[QUOTED TEXT]
++++++++
Dinner survival checklist after bouncer phase ends

Okay so my 6-month-old finally outgrew her Fisher-Price bouncer last week and I completely lost it trying to make spaghetti while she screamed in that Ingenuity floor seat. Saw someone on Reddit asking the same thing and realized I've tested like 20 different quick dinner combos in 13 years of remote work. Here's what actually gets me through when my husband doesn't get home until 7: 1. Have 2-3 sheet pan dinners prepped (chicken thighs + veggies, takes 30 mins tops) 2. Rotisserie chicken from Costco on hand — I'm not proud, I'm practical 3. Frozen ravioli or Barilla ready pasta in the cabinet because fresh pasta requires both hands 4. Baby wearing during cook time if she's mobile — Solly or Tula, skip the cheaper carriers for this 5. Breakfast for dinner once a week minimum (eggs cook fast, toddlers eat them, zero judgment) 6. Slow cooker dumped in the morning so dinner exists at 5pm 7. Accept that elaborate dinners are gone for 18 months — they come back, trust me That Ingenuity chair costs $60 and she hates it. The bouncer was $100 well spent when it worked. Reality check: baby wearing costs more upfront but buys you 30 minutes of actual cooking.
++++++++
[SOURCE EXCERPT]

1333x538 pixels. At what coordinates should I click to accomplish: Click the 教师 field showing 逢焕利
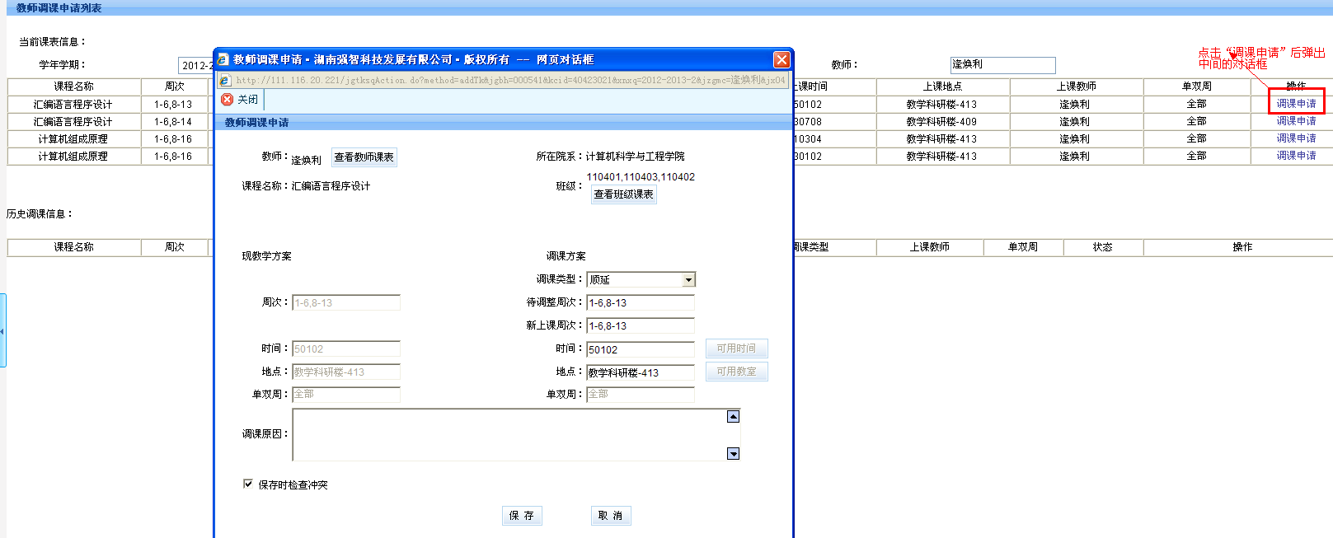click(x=1002, y=64)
++++++++
[GIVEN EXERCISE]
Please explain why the dinner checklist recommends keeping frozen ravioli or Barilla ready pasta in the cabinet. The lines after the dinner checklist are separate material.

[SOLUTION BELOW]
The checklist recommends it because fresh pasta requires both hands.